▸ **AIM**: Convert the rows below into a Markdown table with the columns "No." and "Line". Give each line its own number and drop any blank lines.

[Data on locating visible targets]
========
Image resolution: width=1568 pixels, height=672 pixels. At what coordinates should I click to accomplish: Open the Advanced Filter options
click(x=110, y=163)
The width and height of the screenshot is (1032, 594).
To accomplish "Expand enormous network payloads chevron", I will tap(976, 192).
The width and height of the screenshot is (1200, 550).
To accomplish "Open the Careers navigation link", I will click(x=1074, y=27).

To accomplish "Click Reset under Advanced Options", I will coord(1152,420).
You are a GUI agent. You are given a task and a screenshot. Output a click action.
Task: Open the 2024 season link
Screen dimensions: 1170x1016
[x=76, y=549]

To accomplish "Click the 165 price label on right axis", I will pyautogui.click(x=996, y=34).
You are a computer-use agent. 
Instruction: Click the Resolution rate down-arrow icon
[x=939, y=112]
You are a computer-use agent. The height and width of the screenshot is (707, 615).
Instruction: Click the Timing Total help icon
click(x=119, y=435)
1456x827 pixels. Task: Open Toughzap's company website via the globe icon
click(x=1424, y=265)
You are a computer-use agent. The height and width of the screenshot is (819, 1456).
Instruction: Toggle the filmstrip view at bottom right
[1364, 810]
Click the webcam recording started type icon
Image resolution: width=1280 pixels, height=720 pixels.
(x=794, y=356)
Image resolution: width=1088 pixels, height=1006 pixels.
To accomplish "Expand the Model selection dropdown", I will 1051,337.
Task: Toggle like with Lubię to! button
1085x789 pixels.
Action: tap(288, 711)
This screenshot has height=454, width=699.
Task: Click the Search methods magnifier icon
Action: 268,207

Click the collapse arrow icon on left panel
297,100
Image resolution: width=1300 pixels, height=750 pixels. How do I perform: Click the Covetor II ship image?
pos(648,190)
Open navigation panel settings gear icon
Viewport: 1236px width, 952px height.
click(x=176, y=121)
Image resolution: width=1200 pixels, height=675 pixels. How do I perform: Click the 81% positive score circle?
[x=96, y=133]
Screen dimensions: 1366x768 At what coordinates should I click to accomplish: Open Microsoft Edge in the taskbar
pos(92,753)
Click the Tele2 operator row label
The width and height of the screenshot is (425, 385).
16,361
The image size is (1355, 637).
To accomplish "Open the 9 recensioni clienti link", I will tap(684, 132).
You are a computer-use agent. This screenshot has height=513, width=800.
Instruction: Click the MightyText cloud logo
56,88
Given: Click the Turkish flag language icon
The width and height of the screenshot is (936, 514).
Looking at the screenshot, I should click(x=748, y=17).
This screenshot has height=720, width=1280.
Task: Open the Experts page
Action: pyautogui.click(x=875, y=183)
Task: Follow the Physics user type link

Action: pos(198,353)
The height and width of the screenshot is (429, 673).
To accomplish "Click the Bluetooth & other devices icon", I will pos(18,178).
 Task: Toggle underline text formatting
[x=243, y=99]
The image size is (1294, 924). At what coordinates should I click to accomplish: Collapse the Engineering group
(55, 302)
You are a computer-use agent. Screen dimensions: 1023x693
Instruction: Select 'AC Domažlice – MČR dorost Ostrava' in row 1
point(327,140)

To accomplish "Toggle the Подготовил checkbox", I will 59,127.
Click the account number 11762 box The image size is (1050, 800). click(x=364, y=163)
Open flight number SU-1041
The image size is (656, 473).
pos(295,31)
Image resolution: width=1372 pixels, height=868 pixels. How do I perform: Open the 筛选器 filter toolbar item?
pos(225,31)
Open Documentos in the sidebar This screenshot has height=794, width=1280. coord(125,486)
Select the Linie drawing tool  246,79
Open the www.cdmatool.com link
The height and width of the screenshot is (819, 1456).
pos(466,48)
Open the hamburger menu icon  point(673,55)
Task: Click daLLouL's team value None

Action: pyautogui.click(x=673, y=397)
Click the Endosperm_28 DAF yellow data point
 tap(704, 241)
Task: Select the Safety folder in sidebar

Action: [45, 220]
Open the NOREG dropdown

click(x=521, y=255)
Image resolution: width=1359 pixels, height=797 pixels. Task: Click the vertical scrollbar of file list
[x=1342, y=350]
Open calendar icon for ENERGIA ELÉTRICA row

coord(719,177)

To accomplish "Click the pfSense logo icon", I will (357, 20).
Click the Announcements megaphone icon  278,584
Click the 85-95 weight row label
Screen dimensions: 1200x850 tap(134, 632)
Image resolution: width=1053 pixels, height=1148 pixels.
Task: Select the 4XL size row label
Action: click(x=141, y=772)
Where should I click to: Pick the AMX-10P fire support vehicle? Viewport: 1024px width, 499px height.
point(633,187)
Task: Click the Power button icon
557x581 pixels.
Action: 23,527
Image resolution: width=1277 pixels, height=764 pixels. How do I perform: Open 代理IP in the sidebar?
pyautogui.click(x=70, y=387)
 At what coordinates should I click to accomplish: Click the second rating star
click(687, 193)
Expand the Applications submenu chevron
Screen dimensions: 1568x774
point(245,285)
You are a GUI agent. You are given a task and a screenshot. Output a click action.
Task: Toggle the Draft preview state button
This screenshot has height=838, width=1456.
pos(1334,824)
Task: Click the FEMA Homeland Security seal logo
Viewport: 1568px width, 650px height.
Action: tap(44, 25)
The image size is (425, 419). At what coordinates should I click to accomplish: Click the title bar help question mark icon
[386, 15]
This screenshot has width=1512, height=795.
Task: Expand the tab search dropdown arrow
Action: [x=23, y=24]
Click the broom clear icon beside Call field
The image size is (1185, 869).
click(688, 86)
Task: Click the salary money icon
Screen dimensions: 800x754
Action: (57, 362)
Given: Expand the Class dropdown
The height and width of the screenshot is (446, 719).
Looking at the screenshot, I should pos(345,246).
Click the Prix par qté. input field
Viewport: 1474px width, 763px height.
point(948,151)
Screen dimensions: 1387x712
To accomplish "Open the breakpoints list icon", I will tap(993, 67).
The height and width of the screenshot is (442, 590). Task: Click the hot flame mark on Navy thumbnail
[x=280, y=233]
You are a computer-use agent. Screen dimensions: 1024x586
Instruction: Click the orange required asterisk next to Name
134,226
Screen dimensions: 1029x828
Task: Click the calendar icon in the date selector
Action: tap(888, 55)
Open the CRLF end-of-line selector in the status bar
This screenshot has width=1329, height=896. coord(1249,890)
========
▸ **COMPLETE ANSWER**:
| No. | Line |
|---|---|
| 1 | Image resolution: width=1568 pixels, height=672 pixels. At what coordinates should I click to accomplish: Open the Advanced Filter options |
| 2 | click(x=110, y=163) |
| 3 | The width and height of the screenshot is (1032, 594). |
| 4 | To accomplish "Expand enormous network payloads chevron", I will tap(976, 192). |
| 5 | The width and height of the screenshot is (1200, 550). |
| 6 | To accomplish "Open the Careers navigation link", I will click(x=1074, y=27). |
| 7 | To accomplish "Click Reset under Advanced Options", I will coord(1152,420). |
| 8 | You are a GUI agent. You are given a task and a screenshot. Output a click action. |
| 9 | Task: Open the 2024 season link |
| 10 | Screen dimensions: 1170x1016 |
| 11 | [x=76, y=549] |
| 12 | To accomplish "Click the 165 price label on right axis", I will pyautogui.click(x=996, y=34). |
| 13 | You are a computer-use agent.  |
| 14 | Instruction: Click the Resolution rate down-arrow icon |
| 15 | [x=939, y=112] |
| 16 | You are a computer-use agent. The height and width of the screenshot is (707, 615). |
| 17 | Instruction: Click the Timing Total help icon |
| 18 | click(x=119, y=435) |
| 19 | 1456x827 pixels. Task: Open Toughzap's company website via the globe icon |
| 20 | click(x=1424, y=265) |
| 21 | You are a computer-use agent. The height and width of the screenshot is (819, 1456). |
| 22 | Instruction: Toggle the filmstrip view at bottom right |
| 23 | [1364, 810] |
| 24 | Click the webcam recording started type icon |
| 25 | Image resolution: width=1280 pixels, height=720 pixels. |
| 26 | (x=794, y=356) |
| 27 | Image resolution: width=1088 pixels, height=1006 pixels. |
| 28 | To accomplish "Expand the Model selection dropdown", I will 1051,337. |
| 29 | Task: Toggle like with Lubię to! button |
| 30 | 1085x789 pixels. |
| 31 | Action: tap(288, 711) |
| 32 | This screenshot has height=454, width=699. |
| 33 | Task: Click the Search methods magnifier icon |
| 34 | Action: 268,207 |
| 35 | Click the collapse arrow icon on left panel |
| 36 | 297,100 |
| 37 | Image resolution: width=1300 pixels, height=750 pixels. How do I perform: Click the Covetor II ship image? |
| 38 | pos(648,190) |
| 39 | Open navigation panel settings gear icon |
| 40 | Viewport: 1236px width, 952px height. |
| 41 | click(x=176, y=121) |
| 42 | Image resolution: width=1200 pixels, height=675 pixels. How do I perform: Click the 81% positive score circle? |
| 43 | [x=96, y=133] |
| 44 | Screen dimensions: 1366x768 At what coordinates should I click to accomplish: Open Microsoft Edge in the taskbar |
| 45 | pos(92,753) |
| 46 | Click the Tele2 operator row label |
| 47 | The width and height of the screenshot is (425, 385). |
| 48 | 16,361 |
| 49 | The image size is (1355, 637). |
| 50 | To accomplish "Open the 9 recensioni clienti link", I will tap(684, 132). |
| 51 | You are a computer-use agent. This screenshot has height=513, width=800. |
| 52 | Instruction: Click the MightyText cloud logo |
| 53 | 56,88 |
| 54 | Given: Click the Turkish flag language icon |
| 55 | The width and height of the screenshot is (936, 514). |
| 56 | Looking at the screenshot, I should click(x=748, y=17). |
| 57 | This screenshot has height=720, width=1280. |
| 58 | Task: Open the Experts page |
| 59 | Action: pyautogui.click(x=875, y=183) |
| 60 | Task: Follow the Physics user type link |
| 61 | Action: pos(198,353) |
| 62 | The height and width of the screenshot is (429, 673). |
| 63 | To accomplish "Click the Bluetooth & other devices icon", I will pos(18,178). |
| 64 |  Task: Toggle underline text formatting |
| 65 | [x=243, y=99] |
| 66 | The image size is (1294, 924). At what coordinates should I click to accomplish: Collapse the Engineering group |
| 67 | (55, 302) |
| 68 | You are a computer-use agent. Screen dimensions: 1023x693 |
| 69 | Instruction: Select 'AC Domažlice – MČR dorost Ostrava' in row 1 |
| 70 | point(327,140) |
| 71 | To accomplish "Toggle the Подготовил checkbox", I will 59,127. |
| 72 | Click the account number 11762 box The image size is (1050, 800). click(x=364, y=163) |
| 73 | Open flight number SU-1041 |
| 74 | The image size is (656, 473). |
| 75 | pos(295,31) |
| 76 | Image resolution: width=1372 pixels, height=868 pixels. How do I perform: Open the 筛选器 filter toolbar item? |
| 77 | pos(225,31) |
| 78 | Open Documentos in the sidebar This screenshot has height=794, width=1280. coord(125,486) |
| 79 | Select the Linie drawing tool  246,79 |
| 80 | Open the www.cdmatool.com link |
| 81 | The height and width of the screenshot is (819, 1456). |
| 82 | pos(466,48) |
| 83 | Open the hamburger menu icon  point(673,55) |
| 84 | Task: Click daLLouL's team value None |
| 85 | Action: pyautogui.click(x=673, y=397) |
| 86 | Click the Endosperm_28 DAF yellow data point |
| 87 |  tap(704, 241) |
| 88 | Task: Select the Safety folder in sidebar |
| 89 | Action: [45, 220] |
| 90 | Open the NOREG dropdown |
| 91 | click(x=521, y=255) |
| 92 | Image resolution: width=1359 pixels, height=797 pixels. Task: Click the vertical scrollbar of file list |
| 93 | [x=1342, y=350] |
| 94 | Open calendar icon for ENERGIA ELÉTRICA row |
| 95 | coord(719,177) |
| 96 | To accomplish "Click the pfSense logo icon", I will (357, 20). |
| 97 | Click the Announcements megaphone icon  278,584 |
| 98 | Click the 85-95 weight row label |
| 99 | Screen dimensions: 1200x850 tap(134, 632) |
| 100 | Image resolution: width=1053 pixels, height=1148 pixels. |
| 101 | Task: Select the 4XL size row label |
| 102 | Action: click(x=141, y=772) |
| 103 | Where should I click to: Pick the AMX-10P fire support vehicle? Viewport: 1024px width, 499px height. |
| 104 | point(633,187) |
| 105 | Task: Click the Power button icon |
| 106 | 557x581 pixels. |
| 107 | Action: 23,527 |
| 108 | Image resolution: width=1277 pixels, height=764 pixels. How do I perform: Open 代理IP in the sidebar? |
| 109 | pyautogui.click(x=70, y=387) |
| 110 |  At what coordinates should I click to accomplish: Click the second rating star |
| 111 | click(687, 193) |
| 112 | Expand the Applications submenu chevron |
| 113 | Screen dimensions: 1568x774 |
| 114 | point(245,285) |
| 115 | You are a GUI agent. You are given a task and a screenshot. Output a click action. |
| 116 | Task: Toggle the Draft preview state button |
| 117 | This screenshot has height=838, width=1456. |
| 118 | pos(1334,824) |
| 119 | Task: Click the FEMA Homeland Security seal logo |
| 120 | Viewport: 1568px width, 650px height. |
| 121 | Action: tap(44, 25) |
| 122 | The image size is (425, 419). At what coordinates should I click to accomplish: Click the title bar help question mark icon |
| 123 | [386, 15] |
| 124 | This screenshot has width=1512, height=795. |
| 125 | Task: Expand the tab search dropdown arrow |
| 126 | Action: [x=23, y=24] |
| 127 | Click the broom clear icon beside Call field |
| 128 | The image size is (1185, 869). |
| 129 | click(688, 86) |
| 130 | Task: Click the salary money icon |
| 131 | Screen dimensions: 800x754 |
| 132 | Action: (57, 362) |
| 133 | Given: Expand the Class dropdown |
| 134 | The height and width of the screenshot is (446, 719). |
| 135 | Looking at the screenshot, I should pos(345,246). |
| 136 | Click the Prix par qté. input field |
| 137 | Viewport: 1474px width, 763px height. |
| 138 | point(948,151) |
| 139 | Screen dimensions: 1387x712 |
| 140 | To accomplish "Open the breakpoints list icon", I will tap(993, 67). |
| 141 | The height and width of the screenshot is (442, 590). Task: Click the hot flame mark on Navy thumbnail |
| 142 | [x=280, y=233] |
| 143 | You are a computer-use agent. Screen dimensions: 1024x586 |
| 144 | Instruction: Click the orange required asterisk next to Name |
| 145 | 134,226 |
| 146 | Screen dimensions: 1029x828 |
| 147 | Task: Click the calendar icon in the date selector |
| 148 | Action: tap(888, 55) |
| 149 | Open the CRLF end-of-line selector in the status bar |
| 150 | This screenshot has width=1329, height=896. coord(1249,890) |